### EXCERPT
####################
One sweeping observation can safely be made about investing in Asia Asian companies have a problem with disclosure. No incident did more to highlight this than the Tsingtao debacle two years ago. In April 1995, investors learnt that Tsingtao, China's biggest brewery and the best known of the "H" shares (mainland firms listed in Hong Kong), had not, as its prospectus had promised, used $114 million raised during its 1993 flotation to expand capacity. Rather, it had loaned most of the money via banks to other Chinese firms. Tsingtao was apparently better at picking pockets than picking winners: its 1994 net profits fell 42%.
Tsingtao is a particularly egregious example of a problem apparent in markets from Bombay to Bangkok. Investors in Asian equities have learnt the hard way that the stocks they purchase often bear little resemblance to the stories they are sold. This is by no means unique to Asia, and, as the markets mature, disclosure will no doubt improve. But it might improve sooner, critics say, were brokers' research better. "It's easy to say there is a culture of inadequate or even false disclosure," says Anthony Miller, president of Asian Investment Partners in Hong Kong. "But blaming this for the lack of information just tells me that research departments aren't doing their jobs."
Over the Chinese wall
Throughout the region, a similar complaint is voiced: the analysts are too young, inexperienced, and insufficiently cynical. As a result, their coverage often borders on the useless. The research in Asia is demonstrably worse than research in New York and London. But the real problem isn't quality, it's objectivity. Like many of their colleagues elsewhere, analysts in Asia are increasingly being dragged over the Chinese wall in order to help sell corporate finance deals.
There are several reasons why Asia, more than most regions, needs unbiased research. In North America and Europe, the regulatory framework generally ensures a high degree of transparency. In Asia, by contrast, the rules seem constantly to be trying to catch up with the infractions. Accounting standards, which vary greatly from market to market, are also inadequate in the view of many investors. Then there is the corporate culture itself. Deals are often cut behind closed doors and many firms, particularly family-owned ones, plan to keep it that way.
Even a company as closely watched as Gordon Wu's Hong Kong-based Hopewell Holdings is something of a mystery to outsiders. "Can you understand Hopewell's balance sheet?" asks one investment banker. "I am sure that no-one can adequately analyze that firm." Worse still are the region's powerful conglomerates, which bring their opaque methods to a dizzying array of industries. It was hardly a shock, then, when the US-based Centre for Financial Research and Analysis found in its most recent survey that four Asian nations were among the 10 countries with weakest disclosure and the study didn't even include China and Indonesia.
Governments in Asia can be just as evasive as companies. Economic data are famously unreliable in many parts of the region, and analysts who pry too much can end up on the wrong side of the law. Last October, an SBC Warburg employee in Beijing was detained for a month without charge after allegations that she had stolen state secrets a central bank report. A Singapore economist for Crosby Securities faced similar charges several years earlier after getting hold of data that was still embargoed. Nor is criticism always well received: in 1995, Thai officials lashed out at Crédit Lyonnais economist Jim Walker, who had warned investors that Thailand was becoming over-reliant on short-term capital inflows.
####################
### TASKS AND EXERCISES
[1] According to the article on Asian disclosure, what did Tsingtao do with most of the $114 million it raised in its 1993 flotation?
[2] Summarize the article on Asian disclosure in two sentences.
The data is not needed.
####################
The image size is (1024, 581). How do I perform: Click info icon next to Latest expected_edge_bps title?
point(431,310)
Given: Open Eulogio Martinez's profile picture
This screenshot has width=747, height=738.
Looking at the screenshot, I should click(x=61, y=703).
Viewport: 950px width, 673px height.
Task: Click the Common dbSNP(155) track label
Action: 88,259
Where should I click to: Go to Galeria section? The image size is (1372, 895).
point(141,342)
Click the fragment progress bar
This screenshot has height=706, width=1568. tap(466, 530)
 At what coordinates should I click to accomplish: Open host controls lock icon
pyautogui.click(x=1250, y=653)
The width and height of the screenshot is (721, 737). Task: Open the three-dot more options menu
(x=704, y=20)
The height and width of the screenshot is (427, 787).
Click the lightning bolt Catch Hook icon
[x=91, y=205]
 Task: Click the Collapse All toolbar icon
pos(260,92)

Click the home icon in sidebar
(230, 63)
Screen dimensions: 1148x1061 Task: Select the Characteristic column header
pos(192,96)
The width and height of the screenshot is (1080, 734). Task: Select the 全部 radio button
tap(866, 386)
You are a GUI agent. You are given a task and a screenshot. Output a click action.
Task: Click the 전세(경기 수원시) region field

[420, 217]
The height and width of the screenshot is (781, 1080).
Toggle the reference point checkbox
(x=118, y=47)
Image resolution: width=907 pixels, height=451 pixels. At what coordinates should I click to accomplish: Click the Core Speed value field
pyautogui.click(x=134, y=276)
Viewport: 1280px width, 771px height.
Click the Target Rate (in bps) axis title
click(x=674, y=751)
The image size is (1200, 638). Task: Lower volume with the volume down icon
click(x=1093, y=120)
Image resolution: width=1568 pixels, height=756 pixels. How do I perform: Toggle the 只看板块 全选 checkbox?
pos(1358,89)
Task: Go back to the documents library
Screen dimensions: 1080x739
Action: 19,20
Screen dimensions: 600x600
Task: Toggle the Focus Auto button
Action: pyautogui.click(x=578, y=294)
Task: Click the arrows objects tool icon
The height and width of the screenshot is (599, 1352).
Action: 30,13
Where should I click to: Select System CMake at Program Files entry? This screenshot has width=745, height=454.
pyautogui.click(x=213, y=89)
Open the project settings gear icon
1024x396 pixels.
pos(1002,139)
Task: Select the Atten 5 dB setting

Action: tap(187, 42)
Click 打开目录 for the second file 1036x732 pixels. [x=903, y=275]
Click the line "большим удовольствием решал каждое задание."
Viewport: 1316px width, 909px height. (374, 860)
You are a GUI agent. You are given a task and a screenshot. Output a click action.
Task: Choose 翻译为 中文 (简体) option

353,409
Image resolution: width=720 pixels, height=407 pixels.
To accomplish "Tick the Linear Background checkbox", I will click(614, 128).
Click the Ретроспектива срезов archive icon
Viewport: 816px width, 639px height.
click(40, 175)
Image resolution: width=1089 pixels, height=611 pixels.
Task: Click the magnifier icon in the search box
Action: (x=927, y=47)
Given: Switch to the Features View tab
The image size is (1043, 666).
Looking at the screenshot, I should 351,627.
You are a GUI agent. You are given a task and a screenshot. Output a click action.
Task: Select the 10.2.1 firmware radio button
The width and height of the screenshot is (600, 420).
####################
### WRITTEN ANSWERS
[1] It loaned most of the money via banks to other Chinese firms instead of using it to expand capacity.

[2] Asian companies have a problem with disclosure, shown by Tsingtao's use of flotation money for loans instead of expanding capacity, and critics say better research by brokers could speed improvement. Analysts in the region are faulted as young and inexperienced and are increasingly pulled into selling corporate finance deals, even though weak regulation, uneven accounting standards, secretive firms and evasive governments make unbiased research especially necessary.